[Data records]

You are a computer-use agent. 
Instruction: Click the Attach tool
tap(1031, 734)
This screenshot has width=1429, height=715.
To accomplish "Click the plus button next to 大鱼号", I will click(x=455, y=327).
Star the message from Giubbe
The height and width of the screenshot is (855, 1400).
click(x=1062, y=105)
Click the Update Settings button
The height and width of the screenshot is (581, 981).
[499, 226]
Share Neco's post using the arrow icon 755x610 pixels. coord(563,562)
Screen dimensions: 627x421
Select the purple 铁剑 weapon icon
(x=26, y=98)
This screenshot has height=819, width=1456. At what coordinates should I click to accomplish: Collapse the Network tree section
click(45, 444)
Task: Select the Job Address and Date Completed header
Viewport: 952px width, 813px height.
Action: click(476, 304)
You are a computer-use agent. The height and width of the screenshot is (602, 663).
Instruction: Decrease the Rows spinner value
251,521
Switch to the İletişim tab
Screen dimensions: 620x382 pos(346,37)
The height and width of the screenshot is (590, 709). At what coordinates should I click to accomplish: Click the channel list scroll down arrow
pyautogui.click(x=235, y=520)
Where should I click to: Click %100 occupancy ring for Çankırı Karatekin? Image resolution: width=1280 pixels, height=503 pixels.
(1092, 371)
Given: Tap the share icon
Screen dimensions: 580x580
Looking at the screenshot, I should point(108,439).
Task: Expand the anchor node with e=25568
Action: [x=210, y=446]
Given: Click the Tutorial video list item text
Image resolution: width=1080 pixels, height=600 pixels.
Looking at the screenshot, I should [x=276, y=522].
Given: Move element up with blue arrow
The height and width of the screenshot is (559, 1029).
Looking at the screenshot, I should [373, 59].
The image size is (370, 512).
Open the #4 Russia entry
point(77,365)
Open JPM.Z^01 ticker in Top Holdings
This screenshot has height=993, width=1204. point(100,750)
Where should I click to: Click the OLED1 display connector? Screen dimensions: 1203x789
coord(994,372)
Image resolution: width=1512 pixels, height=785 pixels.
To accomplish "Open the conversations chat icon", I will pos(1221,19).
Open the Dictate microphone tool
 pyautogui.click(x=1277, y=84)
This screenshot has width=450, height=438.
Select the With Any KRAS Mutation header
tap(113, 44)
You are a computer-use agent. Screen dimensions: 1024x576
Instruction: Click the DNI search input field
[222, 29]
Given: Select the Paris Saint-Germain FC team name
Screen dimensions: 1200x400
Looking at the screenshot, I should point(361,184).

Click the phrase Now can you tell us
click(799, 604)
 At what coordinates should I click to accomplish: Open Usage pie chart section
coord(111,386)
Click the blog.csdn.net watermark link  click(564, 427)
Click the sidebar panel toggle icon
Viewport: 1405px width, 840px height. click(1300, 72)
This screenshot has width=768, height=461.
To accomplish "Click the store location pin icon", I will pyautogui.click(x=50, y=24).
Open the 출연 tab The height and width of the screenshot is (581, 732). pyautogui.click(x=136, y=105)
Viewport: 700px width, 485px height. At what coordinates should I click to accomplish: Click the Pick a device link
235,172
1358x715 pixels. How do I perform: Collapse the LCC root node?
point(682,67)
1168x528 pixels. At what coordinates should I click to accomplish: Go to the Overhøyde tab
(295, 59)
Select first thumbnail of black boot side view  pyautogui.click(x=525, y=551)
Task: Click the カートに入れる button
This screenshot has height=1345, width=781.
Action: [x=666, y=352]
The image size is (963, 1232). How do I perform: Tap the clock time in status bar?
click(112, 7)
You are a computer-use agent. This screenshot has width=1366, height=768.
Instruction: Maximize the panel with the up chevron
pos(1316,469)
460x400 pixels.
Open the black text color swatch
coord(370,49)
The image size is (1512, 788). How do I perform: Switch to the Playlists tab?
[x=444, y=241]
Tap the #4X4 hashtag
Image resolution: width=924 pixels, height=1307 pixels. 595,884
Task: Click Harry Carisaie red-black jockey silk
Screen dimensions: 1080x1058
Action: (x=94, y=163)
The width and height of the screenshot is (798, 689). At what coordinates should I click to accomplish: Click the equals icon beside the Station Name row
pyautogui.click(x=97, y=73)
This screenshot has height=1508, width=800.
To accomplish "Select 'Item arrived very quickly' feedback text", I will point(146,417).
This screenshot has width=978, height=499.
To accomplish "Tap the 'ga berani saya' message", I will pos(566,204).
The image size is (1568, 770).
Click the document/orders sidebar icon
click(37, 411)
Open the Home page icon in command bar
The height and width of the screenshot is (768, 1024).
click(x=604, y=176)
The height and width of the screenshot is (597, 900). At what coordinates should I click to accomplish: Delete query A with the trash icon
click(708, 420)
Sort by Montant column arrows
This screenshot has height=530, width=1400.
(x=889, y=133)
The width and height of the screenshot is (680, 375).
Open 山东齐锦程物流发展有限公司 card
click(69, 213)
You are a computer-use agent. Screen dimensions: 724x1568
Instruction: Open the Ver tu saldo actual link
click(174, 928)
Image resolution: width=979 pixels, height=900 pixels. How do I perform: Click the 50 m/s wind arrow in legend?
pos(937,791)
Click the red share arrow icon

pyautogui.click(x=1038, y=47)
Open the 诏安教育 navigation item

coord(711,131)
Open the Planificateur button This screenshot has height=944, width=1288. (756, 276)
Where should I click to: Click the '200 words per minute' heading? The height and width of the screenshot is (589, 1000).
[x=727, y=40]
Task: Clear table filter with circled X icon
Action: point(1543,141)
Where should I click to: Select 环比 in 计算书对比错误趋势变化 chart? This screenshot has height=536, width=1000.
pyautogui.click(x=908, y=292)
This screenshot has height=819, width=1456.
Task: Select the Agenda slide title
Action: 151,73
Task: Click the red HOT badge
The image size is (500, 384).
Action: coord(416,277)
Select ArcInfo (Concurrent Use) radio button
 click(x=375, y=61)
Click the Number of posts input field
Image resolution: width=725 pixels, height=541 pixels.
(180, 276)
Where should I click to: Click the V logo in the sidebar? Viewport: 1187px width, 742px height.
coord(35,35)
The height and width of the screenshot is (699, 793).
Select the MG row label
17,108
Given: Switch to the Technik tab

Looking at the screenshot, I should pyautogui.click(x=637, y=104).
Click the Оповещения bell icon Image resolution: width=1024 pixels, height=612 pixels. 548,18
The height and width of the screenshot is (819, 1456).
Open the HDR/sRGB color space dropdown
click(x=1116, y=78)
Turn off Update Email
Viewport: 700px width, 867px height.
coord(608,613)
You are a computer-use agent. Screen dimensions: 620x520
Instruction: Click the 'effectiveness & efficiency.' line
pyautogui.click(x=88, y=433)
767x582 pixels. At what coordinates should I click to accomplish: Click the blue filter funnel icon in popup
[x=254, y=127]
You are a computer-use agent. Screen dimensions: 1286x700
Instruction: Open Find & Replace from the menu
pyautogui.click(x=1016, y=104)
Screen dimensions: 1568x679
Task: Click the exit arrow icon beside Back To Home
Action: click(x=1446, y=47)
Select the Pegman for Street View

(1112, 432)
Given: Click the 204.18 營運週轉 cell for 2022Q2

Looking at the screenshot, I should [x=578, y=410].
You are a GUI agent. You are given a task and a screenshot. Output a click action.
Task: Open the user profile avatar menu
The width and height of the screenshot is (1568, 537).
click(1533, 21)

> _Task objective_
Using the entries above, give back exactly the line containing "Share Neco's post", the line containing "Given: Click the Tutorial", and every line between them, and nothing else.

> _Your response_
Share Neco's post using the arrow icon 755x610 pixels. coord(563,562)
Screen dimensions: 627x421
Select the purple 铁剑 weapon icon
(x=26, y=98)
This screenshot has height=819, width=1456. At what coordinates should I click to accomplish: Collapse the Network tree section
click(45, 444)
Task: Select the Job Address and Date Completed header
Viewport: 952px width, 813px height.
Action: click(476, 304)
You are a computer-use agent. The height and width of the screenshot is (602, 663).
Instruction: Decrease the Rows spinner value
251,521
Switch to the İletişim tab
Screen dimensions: 620x382 pos(346,37)
The height and width of the screenshot is (590, 709). At what coordinates should I click to accomplish: Click the channel list scroll down arrow
pyautogui.click(x=235, y=520)
Where should I click to: Click %100 occupancy ring for Çankırı Karatekin? Image resolution: width=1280 pixels, height=503 pixels.
(1092, 371)
Given: Tap the share icon
Screen dimensions: 580x580
Looking at the screenshot, I should point(108,439).
Task: Expand the anchor node with e=25568
Action: [x=210, y=446]
Given: Click the Tutorial video list item text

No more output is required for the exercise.